What is needed here is every line of the records that includes "computer".
------------------------
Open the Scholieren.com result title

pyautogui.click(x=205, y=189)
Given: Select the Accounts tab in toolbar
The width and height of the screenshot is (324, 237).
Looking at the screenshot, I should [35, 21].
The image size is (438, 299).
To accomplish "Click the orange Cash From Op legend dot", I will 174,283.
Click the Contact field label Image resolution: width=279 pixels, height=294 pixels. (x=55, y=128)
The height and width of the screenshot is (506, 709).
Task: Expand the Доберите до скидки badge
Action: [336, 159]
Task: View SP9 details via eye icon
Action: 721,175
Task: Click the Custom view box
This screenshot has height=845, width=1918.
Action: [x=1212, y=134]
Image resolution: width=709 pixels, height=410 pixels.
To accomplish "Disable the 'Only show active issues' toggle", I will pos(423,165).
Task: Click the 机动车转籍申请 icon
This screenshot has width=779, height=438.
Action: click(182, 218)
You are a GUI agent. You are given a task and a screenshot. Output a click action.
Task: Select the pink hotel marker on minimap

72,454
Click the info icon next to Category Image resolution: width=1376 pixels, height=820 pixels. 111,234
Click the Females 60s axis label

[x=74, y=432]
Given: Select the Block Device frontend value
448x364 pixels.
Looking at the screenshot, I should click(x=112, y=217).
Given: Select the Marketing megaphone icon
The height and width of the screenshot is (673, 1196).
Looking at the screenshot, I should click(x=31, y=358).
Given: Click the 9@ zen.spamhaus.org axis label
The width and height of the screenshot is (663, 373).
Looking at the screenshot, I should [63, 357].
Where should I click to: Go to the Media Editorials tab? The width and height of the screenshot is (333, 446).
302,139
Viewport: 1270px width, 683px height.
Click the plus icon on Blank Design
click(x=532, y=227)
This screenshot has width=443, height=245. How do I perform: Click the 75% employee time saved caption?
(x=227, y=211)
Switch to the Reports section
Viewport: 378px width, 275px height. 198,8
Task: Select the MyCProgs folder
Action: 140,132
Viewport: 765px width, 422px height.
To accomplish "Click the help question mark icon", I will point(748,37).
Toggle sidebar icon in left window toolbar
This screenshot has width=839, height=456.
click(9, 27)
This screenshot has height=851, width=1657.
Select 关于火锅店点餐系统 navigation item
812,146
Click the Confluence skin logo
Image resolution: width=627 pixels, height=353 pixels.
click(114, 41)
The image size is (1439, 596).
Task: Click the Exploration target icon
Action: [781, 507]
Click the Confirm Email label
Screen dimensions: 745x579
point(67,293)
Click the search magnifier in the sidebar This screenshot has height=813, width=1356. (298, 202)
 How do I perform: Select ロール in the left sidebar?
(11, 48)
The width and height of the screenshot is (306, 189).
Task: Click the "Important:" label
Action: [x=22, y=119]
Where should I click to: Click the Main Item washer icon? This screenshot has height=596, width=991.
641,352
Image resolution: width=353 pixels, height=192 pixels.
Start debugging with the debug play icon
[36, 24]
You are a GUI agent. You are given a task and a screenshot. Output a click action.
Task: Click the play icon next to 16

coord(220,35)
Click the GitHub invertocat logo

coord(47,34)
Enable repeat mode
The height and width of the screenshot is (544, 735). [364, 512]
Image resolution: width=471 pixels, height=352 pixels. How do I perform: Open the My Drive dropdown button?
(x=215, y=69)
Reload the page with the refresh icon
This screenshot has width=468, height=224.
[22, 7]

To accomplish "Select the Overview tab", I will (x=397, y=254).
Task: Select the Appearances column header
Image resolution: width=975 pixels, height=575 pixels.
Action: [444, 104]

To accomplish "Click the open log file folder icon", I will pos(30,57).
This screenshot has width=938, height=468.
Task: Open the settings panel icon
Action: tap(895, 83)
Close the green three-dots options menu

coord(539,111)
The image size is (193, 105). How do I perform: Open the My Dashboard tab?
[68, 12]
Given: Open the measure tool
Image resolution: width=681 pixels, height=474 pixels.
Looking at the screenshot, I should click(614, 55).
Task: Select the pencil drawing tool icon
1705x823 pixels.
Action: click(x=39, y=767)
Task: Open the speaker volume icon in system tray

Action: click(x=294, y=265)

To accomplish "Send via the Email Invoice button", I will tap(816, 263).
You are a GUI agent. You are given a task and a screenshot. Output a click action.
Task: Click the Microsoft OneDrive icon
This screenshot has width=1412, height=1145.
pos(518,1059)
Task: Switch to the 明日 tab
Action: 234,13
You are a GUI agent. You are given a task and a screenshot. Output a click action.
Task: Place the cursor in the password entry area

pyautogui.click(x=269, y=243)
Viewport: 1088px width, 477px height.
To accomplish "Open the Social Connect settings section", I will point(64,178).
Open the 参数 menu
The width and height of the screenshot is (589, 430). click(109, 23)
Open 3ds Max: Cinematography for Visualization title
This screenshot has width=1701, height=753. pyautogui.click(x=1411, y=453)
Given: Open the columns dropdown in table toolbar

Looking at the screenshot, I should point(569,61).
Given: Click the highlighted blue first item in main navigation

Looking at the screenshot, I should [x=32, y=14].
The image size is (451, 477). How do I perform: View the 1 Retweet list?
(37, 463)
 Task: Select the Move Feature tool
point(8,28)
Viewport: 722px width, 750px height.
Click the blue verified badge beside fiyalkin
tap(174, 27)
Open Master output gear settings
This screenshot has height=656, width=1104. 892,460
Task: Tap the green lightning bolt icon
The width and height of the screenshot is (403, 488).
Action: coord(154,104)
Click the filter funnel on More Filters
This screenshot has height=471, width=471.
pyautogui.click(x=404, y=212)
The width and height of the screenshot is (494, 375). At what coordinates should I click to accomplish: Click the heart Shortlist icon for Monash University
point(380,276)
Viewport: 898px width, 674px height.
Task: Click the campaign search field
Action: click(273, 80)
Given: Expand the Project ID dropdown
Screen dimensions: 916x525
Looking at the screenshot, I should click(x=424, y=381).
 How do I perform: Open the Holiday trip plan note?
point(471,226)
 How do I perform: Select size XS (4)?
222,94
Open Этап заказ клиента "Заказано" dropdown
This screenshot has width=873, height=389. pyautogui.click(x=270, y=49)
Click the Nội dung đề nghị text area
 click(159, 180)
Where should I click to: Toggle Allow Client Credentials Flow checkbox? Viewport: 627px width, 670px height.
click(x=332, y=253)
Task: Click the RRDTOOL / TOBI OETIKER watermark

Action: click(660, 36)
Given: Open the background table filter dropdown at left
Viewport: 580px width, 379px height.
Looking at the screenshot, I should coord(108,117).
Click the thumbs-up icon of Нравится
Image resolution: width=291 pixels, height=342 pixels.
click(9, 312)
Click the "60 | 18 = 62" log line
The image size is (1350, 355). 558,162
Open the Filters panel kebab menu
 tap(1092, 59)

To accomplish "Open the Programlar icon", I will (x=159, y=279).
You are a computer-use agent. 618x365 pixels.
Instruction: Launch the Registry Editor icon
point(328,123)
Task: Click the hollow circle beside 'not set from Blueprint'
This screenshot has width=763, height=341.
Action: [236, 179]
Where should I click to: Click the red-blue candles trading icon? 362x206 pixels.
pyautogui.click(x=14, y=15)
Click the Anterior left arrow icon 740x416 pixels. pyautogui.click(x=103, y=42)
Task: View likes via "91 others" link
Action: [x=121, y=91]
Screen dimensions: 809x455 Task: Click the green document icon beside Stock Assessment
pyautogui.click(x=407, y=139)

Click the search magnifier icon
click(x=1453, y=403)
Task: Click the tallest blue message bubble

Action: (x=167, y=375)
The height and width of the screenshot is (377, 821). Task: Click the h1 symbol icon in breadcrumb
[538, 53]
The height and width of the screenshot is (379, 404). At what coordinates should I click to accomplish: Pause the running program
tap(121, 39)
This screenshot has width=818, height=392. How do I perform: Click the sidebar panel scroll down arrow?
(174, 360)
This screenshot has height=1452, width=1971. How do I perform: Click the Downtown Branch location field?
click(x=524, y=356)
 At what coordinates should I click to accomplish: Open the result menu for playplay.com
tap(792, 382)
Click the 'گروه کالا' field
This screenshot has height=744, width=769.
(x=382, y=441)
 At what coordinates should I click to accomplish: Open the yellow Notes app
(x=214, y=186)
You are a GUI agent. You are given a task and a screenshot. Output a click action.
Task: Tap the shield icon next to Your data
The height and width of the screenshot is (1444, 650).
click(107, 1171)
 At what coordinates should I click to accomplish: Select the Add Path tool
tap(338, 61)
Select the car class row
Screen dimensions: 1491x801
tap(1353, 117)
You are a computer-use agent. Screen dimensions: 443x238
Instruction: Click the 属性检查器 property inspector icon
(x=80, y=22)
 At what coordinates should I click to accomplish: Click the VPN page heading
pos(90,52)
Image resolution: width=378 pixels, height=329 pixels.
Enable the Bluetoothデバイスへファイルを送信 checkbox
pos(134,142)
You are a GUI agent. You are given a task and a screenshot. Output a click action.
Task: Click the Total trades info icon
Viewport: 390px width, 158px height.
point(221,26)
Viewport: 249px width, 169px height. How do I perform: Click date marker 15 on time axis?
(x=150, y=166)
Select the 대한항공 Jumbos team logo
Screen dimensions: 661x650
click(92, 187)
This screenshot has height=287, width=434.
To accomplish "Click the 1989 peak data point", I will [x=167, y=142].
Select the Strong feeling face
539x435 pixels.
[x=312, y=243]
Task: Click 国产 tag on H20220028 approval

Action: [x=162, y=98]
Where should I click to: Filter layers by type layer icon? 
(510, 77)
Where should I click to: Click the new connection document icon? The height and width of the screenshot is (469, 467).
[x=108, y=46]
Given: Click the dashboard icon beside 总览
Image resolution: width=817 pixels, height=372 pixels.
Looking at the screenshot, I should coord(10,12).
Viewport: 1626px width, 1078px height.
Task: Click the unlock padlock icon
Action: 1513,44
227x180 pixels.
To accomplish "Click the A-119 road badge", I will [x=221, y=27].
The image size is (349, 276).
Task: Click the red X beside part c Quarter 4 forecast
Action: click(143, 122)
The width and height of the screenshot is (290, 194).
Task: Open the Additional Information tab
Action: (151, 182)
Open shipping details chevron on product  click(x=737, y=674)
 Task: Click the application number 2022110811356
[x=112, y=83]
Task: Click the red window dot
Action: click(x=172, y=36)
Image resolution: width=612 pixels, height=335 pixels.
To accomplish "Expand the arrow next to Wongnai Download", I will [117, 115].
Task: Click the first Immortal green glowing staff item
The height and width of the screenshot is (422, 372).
------------------------
== Expected answer ==
You are a computer-use agent. 618x365 pixels.
You are a computer-use agent. Screen dimensions: 443x238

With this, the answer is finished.